Today marked what would have been my third anniversary with the bonafide love of my life. Yes, I know I have yet to introduce Tim, and that is with good reason.
Words that come to mind: amazing, strong, caring, sexy chocolate drop- Yes, this is what I think when I think of the man I shared 18 of the best months of my life with.
Tim came into my life when I needed him the most. It was June of 2004. I had just purchased my house and was wondering how my life was going to come together. It felt like my career was advancing, my personal goals were being achieved, but the one thing I craved the most (true love) was missing. I actually recall praying for the right PERSON to come and provide me with the love I felt I was constantly giving but never receiving, and then, I met Tim.
I thought this was a match made in heaven (and I guess, to some degree, I still do). He was a cancer, I was a scorpio. I just thought we would make forever. I just guess I was wrong.
Like others before me, I realize now that I knew how to love but I had no idea how to be loved. A product of dysfunction and drama (thanks, Ma) I had no idea how to sustain a loving and productive relationship.

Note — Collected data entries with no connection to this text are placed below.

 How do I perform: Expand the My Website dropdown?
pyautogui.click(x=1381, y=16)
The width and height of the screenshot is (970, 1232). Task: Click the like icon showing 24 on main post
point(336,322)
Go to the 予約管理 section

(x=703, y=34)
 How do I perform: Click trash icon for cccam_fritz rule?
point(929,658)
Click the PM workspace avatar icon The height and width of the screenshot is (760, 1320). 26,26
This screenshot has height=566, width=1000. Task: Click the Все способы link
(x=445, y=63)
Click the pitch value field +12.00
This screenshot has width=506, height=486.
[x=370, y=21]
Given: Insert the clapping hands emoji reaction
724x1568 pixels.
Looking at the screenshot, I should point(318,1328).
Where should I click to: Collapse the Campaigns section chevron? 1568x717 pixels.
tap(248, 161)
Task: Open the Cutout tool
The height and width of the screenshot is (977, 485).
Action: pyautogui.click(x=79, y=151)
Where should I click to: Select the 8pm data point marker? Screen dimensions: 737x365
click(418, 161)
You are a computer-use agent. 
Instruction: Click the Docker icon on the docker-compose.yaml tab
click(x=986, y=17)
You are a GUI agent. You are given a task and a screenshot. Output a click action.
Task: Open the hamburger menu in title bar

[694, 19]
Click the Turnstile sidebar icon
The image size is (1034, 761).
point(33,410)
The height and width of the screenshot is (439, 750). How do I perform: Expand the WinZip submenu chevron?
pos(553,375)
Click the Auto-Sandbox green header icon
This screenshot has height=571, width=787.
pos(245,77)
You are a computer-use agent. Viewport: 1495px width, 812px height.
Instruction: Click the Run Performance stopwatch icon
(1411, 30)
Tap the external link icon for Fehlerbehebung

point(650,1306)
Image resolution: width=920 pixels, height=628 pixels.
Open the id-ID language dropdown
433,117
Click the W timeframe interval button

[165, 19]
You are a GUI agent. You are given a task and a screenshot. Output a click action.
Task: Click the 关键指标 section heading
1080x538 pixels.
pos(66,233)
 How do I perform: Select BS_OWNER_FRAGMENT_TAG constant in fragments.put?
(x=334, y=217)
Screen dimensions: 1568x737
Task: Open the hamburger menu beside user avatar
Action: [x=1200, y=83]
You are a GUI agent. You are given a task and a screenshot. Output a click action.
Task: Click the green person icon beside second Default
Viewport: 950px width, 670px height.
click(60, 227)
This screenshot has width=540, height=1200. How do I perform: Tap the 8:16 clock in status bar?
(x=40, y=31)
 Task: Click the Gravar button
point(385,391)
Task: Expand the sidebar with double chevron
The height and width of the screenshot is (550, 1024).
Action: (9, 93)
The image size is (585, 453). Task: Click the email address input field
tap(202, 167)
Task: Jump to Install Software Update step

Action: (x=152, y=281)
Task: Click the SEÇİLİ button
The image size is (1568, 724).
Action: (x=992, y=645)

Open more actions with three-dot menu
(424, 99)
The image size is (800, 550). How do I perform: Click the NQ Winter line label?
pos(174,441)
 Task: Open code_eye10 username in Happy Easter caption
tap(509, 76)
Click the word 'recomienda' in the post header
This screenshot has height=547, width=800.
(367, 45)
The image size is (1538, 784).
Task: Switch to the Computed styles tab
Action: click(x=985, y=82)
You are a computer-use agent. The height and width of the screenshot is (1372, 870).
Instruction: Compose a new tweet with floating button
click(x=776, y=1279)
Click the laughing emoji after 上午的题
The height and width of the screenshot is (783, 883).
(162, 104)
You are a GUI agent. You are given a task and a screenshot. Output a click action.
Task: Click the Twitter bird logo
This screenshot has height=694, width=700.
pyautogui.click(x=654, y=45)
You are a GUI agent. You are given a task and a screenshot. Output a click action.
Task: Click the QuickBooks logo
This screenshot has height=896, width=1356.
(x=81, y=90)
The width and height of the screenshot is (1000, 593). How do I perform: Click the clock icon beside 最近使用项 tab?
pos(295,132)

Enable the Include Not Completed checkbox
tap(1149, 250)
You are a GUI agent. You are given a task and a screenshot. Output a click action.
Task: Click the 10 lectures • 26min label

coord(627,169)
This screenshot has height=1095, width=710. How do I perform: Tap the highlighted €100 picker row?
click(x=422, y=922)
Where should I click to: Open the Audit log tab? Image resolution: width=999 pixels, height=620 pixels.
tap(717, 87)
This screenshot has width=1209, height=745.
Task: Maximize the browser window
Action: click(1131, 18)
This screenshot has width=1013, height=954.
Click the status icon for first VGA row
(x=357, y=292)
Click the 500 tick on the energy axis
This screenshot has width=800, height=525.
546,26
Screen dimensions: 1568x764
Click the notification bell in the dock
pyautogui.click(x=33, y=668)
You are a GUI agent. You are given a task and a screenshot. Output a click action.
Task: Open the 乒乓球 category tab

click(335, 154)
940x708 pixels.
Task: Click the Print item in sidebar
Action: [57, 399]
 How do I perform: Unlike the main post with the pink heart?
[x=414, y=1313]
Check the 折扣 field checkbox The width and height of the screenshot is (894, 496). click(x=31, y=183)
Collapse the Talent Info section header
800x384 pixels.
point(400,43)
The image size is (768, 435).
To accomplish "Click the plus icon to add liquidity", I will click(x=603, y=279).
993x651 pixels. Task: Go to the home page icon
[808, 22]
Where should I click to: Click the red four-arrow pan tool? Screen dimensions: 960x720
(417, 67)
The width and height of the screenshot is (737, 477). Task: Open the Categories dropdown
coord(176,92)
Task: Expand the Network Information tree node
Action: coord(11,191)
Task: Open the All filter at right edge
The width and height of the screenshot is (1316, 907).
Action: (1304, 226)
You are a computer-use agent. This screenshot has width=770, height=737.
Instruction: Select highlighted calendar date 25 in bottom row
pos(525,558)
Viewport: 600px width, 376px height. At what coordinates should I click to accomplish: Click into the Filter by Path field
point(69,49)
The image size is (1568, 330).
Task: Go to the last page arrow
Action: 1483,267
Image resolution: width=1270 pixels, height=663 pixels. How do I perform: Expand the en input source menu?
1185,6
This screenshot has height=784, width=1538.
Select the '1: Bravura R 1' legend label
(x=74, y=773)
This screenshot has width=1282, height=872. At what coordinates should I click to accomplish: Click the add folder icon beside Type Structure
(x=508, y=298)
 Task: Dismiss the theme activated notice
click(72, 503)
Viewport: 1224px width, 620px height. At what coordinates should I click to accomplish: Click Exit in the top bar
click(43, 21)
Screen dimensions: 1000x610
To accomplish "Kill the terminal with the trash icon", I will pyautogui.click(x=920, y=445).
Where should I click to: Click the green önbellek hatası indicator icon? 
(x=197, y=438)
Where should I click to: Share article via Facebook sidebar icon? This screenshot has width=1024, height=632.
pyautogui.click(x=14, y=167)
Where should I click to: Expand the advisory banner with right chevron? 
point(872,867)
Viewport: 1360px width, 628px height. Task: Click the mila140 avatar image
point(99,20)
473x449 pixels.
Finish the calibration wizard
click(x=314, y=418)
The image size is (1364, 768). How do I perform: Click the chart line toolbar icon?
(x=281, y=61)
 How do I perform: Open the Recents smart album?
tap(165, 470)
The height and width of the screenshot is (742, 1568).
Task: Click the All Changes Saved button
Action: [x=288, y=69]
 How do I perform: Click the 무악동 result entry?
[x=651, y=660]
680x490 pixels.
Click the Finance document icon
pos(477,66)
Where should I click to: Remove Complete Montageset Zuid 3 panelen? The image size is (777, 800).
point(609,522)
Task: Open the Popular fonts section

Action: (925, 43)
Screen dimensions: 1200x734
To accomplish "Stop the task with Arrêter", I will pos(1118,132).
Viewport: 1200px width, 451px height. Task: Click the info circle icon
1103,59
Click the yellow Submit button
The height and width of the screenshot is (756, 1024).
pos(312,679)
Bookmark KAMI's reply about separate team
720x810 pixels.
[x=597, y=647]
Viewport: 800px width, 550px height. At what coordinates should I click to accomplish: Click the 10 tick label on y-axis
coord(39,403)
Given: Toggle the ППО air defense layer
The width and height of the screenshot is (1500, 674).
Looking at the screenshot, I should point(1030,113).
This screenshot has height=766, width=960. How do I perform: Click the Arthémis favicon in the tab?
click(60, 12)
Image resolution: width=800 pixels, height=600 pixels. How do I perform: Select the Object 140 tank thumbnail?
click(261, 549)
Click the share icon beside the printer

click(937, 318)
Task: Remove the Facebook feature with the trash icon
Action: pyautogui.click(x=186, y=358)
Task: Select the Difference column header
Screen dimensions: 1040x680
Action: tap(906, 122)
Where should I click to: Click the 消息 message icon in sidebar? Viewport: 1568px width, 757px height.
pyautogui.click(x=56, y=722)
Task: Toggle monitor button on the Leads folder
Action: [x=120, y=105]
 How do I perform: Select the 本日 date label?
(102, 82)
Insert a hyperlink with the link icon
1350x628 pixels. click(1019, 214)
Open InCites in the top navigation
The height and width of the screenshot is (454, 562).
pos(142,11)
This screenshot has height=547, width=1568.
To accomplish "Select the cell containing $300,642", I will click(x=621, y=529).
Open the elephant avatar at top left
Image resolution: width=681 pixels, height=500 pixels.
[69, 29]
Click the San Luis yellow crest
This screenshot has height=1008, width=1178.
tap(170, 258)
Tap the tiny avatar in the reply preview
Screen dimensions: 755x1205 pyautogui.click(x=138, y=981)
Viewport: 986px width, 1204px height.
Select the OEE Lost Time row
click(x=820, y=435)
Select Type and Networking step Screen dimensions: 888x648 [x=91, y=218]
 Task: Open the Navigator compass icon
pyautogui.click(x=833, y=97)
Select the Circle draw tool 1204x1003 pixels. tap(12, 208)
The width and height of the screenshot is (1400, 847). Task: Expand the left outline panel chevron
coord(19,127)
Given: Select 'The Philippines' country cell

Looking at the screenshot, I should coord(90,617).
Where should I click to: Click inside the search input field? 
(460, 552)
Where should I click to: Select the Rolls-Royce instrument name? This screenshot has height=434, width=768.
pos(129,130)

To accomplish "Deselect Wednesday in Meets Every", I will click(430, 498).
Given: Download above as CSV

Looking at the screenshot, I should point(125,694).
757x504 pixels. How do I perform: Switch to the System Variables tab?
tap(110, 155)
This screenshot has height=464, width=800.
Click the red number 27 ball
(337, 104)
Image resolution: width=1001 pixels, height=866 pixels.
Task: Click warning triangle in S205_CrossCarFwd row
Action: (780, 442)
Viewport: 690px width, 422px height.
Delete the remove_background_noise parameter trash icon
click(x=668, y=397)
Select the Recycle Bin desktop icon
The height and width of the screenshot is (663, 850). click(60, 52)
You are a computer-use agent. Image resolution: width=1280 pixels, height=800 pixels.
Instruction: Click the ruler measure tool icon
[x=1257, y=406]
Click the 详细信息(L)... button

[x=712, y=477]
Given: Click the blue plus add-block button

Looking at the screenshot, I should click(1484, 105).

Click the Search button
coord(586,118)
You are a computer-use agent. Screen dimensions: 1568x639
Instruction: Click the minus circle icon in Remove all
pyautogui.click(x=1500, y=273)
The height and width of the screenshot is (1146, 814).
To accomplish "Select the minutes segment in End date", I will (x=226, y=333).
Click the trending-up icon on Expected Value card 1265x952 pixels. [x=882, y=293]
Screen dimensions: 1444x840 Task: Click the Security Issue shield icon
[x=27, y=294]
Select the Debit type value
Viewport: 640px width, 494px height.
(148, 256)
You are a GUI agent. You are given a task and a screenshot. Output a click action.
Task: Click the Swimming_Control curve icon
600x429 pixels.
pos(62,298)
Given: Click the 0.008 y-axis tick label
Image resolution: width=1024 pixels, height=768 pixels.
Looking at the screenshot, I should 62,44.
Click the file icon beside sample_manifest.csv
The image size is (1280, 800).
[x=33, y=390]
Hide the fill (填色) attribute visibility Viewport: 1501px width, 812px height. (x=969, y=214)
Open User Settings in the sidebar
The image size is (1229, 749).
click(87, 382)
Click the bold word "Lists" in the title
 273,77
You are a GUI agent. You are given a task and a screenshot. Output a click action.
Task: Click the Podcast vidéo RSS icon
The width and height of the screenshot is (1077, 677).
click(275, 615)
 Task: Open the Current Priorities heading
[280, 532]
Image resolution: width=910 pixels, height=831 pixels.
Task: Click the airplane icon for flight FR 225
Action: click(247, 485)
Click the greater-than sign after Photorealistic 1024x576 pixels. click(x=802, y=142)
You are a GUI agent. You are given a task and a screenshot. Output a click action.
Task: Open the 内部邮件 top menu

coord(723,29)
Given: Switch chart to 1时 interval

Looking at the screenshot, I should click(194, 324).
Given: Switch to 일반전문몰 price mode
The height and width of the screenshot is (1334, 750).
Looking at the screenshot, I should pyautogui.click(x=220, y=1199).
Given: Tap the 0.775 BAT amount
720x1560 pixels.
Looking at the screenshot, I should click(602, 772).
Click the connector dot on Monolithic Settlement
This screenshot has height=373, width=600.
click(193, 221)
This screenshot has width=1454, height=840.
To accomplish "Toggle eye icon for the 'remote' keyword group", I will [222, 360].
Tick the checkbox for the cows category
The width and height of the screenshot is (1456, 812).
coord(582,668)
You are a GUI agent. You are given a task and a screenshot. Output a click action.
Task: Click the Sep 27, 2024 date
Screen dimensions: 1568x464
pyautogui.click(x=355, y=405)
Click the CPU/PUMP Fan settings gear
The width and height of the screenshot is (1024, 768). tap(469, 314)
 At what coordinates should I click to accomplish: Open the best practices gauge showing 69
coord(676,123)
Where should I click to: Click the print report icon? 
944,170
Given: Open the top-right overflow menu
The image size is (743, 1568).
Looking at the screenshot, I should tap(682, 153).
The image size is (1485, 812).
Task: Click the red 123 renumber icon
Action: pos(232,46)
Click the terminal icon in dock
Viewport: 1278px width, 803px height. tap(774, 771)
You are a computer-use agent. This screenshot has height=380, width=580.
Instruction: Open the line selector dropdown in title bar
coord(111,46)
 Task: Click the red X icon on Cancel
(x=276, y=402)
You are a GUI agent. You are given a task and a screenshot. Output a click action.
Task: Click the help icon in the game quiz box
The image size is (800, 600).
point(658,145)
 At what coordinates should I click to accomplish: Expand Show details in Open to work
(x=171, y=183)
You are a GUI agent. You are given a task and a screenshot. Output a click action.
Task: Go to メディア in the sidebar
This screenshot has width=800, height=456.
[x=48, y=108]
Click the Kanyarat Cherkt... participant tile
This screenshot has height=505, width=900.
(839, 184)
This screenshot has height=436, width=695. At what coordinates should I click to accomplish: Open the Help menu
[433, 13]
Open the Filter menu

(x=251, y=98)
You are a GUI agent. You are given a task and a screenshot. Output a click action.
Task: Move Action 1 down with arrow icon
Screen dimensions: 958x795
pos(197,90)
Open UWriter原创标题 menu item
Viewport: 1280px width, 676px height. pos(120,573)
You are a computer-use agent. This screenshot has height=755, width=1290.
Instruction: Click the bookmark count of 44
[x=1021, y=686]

Without even knowing it, I was engaging in self-destructive and unhealthy habits that caused a vibrant and healthy relationship to falter.
When you imagine the love of your life, you imagine the good times. The baths together, complete with wine and candles; the birthday, Christmas, and anniversary gifts; the weekend trips, Wednesday night television and Monday night suppers. What you do not imagine is the unemployment, career changes, the needs of family, the opinions of friends. The love of your life is ideal when it is just that- an idea. Things become a little more complicated when the ideal becomes real and you only have one chance to make it work. I guess I fucked up my chance.
I spent a lot of time after my relationship with Tim ended trying to get him back, but alas, it was to no avail. He had moved on before we even broke up and I finally did the same. Still, I cannot help but look back and wonder “What if?” Still, I raise my glass and say to him, wherever he may be, “Happy Anniversary, Smurfy! You will always be in my heart!”